Abstract

Patient A was a 72-year-old woman with history of high grade pleomorphic sarcoma of the left thigh and tumor thrombosis in the profunda femoris vein and superior femoral vein. At the time of the surgical resection, a Greenfield filter was placed in the inferior vena cava (IVC). At 6 months postoperatively, the patient had restaging positron emission tomography/computed tomography with F18-fluorodeoxyglucose (FDG PET/CT). While there was no evidence of residual or recurrent primary tumor, the images demonstrated an intraluminal lesion within the IVC just below the filter cap, with a standardized uptake value (SUV) of 12.0 (Panel A: arrows indicate an intensely FDG avid thrombus captured by the IVC filter). The patient underwent resection of the IVC and reconstruction. Surgical pathology confirmed the sarcoma thrombosis.
Panel A.
Patient B was a 51-year-old man with AIDS and nasal squamous cell carcinoma status post chemoradiation. The patient developed deep vein thrombosis (DVT) of bilateral lower extremities during chemotherapy, and had placement of the IVC filter afterwards. On restaging FDG PET/CT images, an FDG avid (SUV 5.0) thrombus of the IVC, trapped by the filter, was incidentally noted (Panel B: arrows show a small, moderately FDG avid thrombus trapped within the IVC filter). Six months after anticoagulation therapy, there was resolution of both lower extremity DVT on duplex ultrasound and IVC thrombus on repeated PET/CT.
Panel B.
Thrombosis is common in oncologic patients. It can be divided into two clinical entities: venous thromboembolism (VTE) and tumor thrombosis (TT). TT is a relatively rare complication of solid cancers and commonly develops from direct or contiguous spread from the primary tumor or metastasis into the blood vessels or at a distant site due to embolism. Differentiation of TT from benign VTE is of significant clinical impact to patient management. Anatomic imaging such as duplex ultrasound, CT, and magnetic resonance imaging (MRI) is used to detect the thrombosis, evaluate the extent and monitor the therapeutic response. However, these modalities have a limited ability in differentiating TT from VTE. Sporadic case reports have described the diagnostic role of tumor thrombosis by FDG PET/CT. FDG is a glucose analogue that accumulates in malignant tumors exhibiting increased glucose metabolism. However, FDG uptake is not specific and many benign or inflammatory diseases may demonstrate abnormal uptake.
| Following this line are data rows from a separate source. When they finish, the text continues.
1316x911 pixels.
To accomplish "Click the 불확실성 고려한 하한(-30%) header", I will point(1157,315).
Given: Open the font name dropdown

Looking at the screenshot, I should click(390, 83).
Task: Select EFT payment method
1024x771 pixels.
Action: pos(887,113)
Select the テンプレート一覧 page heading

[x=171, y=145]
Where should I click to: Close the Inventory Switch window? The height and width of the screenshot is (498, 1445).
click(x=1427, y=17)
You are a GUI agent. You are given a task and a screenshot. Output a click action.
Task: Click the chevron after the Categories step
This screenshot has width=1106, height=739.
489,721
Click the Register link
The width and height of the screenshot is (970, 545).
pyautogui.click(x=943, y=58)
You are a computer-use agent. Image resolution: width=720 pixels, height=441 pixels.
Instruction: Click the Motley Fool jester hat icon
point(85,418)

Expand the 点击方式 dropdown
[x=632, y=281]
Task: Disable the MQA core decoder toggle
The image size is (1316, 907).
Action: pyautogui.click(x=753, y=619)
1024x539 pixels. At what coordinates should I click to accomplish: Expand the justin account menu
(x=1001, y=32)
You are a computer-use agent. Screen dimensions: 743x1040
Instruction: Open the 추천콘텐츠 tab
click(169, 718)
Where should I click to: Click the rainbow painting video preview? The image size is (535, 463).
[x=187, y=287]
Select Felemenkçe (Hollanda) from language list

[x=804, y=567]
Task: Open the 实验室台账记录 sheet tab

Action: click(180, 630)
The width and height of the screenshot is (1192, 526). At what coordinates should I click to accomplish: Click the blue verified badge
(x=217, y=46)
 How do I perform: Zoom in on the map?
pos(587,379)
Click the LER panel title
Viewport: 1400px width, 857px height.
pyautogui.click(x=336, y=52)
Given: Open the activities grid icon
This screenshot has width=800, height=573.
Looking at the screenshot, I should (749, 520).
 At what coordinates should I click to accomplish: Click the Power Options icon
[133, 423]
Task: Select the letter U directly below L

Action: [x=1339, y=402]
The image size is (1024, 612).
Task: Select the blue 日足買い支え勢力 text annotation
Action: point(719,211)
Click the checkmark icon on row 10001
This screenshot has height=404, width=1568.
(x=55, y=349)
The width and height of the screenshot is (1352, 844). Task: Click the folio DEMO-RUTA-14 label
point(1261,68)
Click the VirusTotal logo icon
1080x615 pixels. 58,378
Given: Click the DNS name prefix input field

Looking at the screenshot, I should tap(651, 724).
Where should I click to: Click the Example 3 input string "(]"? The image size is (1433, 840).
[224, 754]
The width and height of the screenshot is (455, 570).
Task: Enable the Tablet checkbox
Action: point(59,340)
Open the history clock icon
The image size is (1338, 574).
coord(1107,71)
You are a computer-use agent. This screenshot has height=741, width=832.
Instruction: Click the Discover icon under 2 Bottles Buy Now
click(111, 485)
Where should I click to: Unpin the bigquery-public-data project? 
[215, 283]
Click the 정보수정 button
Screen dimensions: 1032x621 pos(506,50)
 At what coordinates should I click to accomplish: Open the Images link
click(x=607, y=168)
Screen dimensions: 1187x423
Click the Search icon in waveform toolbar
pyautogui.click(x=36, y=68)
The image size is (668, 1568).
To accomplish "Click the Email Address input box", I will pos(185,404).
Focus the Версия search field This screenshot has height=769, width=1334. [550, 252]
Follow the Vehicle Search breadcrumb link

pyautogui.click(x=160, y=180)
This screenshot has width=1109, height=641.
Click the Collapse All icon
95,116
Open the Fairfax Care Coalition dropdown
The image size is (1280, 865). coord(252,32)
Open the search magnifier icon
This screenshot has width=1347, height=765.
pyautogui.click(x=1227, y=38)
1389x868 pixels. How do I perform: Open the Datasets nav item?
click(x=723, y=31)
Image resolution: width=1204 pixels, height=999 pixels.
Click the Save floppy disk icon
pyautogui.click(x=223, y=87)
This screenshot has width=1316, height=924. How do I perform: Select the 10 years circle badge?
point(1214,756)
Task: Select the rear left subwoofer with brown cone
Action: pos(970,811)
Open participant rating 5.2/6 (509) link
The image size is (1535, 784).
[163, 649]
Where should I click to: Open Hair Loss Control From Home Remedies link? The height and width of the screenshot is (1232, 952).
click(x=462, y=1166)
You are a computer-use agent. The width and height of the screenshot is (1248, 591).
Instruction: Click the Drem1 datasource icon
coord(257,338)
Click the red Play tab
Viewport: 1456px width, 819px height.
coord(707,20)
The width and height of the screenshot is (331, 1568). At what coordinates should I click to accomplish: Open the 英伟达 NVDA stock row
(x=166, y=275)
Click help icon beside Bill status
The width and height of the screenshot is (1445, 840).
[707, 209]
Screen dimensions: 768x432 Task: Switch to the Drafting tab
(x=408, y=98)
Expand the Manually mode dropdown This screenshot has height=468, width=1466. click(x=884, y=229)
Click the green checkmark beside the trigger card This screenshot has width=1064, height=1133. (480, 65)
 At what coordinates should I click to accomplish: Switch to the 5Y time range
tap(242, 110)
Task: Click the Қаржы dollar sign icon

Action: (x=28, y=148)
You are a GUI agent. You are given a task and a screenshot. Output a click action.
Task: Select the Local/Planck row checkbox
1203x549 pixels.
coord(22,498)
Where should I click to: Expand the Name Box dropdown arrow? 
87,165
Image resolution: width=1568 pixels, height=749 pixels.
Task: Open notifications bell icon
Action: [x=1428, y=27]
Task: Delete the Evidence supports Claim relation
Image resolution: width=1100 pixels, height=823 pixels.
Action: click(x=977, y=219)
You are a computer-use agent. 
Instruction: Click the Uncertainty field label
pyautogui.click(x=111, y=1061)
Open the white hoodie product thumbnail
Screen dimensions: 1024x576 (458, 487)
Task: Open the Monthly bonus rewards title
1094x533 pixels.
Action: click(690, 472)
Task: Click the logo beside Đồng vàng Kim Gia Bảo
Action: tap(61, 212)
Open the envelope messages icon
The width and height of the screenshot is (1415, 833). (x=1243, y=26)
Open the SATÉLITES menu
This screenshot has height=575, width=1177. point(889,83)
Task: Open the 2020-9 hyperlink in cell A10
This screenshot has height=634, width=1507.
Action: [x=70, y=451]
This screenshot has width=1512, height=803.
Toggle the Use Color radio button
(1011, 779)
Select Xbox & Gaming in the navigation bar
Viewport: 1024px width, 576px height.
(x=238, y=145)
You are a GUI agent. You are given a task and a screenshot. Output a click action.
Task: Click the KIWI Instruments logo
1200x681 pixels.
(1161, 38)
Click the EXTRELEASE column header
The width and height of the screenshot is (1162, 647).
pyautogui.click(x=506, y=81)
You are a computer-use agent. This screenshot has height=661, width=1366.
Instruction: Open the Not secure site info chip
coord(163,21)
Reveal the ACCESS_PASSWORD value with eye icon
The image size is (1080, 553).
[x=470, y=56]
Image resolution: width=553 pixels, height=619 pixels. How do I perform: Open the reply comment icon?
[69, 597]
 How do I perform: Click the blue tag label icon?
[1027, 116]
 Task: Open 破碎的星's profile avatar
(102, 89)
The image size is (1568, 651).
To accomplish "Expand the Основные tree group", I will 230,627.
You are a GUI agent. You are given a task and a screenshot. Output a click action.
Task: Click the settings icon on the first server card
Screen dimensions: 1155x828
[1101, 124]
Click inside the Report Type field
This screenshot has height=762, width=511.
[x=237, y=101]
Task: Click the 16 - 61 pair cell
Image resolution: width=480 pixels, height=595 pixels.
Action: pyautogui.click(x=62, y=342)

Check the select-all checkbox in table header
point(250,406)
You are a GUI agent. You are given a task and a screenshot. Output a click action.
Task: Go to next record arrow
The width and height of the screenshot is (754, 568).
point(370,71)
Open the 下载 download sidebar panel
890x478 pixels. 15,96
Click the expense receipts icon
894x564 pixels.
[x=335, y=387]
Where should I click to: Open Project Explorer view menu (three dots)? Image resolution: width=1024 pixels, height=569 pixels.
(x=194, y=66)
Increased FDG uptake has been reported in both aseptic and septic thrombosis.1,2 Although there is no established reliable SUV cut-off in differentiation, the FDG uptake of TT has been shown to be considerably higher than that of VTE.1,2 Here, patient A had surgical pathology confirmed IVC TT, and patient B was assumed to have VTE which was most likely septic considering his AIDS status. The uptake intensity of TT in patient A was significantly greater than that of VTE in patient B (SUV 12.0 vs SUV 5.0). The images highlight the diagnostic value of FDG PET/CT in the detection of TT.
The retrievable IVC filter is a commonly used vascular device intended to prevent life-threatening pulmonary emboli, but its effectiveness is not well established. 3 Although many data underscore the efficacy and need of the IVC filter, FDG PET/CT images of the presented cases have illustrated effective capture of the IVC thrombi by the filters.